EXERCISE DETAILS: The string "label" may appear on lines of the entries below; report how many such lines there are, and only that.

PROVIDED DATA:
================
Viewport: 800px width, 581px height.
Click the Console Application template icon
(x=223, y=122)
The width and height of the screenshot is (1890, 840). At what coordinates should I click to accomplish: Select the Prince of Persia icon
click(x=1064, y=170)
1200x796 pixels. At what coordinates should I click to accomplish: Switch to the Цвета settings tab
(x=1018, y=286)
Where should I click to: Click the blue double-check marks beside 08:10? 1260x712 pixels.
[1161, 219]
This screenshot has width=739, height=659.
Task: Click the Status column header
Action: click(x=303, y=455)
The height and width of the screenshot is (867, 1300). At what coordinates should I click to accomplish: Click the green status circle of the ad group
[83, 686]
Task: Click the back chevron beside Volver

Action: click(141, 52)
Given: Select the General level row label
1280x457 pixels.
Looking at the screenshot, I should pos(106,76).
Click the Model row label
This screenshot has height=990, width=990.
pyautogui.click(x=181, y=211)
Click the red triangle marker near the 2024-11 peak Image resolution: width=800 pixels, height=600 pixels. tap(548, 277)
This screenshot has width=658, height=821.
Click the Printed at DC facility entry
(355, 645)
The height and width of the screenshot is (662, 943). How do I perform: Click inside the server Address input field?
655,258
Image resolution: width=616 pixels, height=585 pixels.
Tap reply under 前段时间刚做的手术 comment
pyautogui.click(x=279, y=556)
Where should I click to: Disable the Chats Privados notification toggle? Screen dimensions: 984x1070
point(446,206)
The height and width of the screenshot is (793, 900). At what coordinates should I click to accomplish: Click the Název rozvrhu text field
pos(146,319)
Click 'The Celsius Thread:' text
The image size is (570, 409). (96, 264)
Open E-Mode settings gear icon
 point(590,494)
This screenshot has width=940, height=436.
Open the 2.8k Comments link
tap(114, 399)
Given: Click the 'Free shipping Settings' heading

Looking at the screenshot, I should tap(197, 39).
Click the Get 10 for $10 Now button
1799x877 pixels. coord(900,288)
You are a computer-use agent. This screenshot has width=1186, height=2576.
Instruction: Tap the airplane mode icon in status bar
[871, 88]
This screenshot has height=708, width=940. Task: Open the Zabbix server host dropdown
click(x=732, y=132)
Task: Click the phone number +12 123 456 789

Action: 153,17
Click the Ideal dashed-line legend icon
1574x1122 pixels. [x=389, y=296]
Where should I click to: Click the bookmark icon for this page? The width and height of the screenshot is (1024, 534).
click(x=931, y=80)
================
FINISHED TASK: 2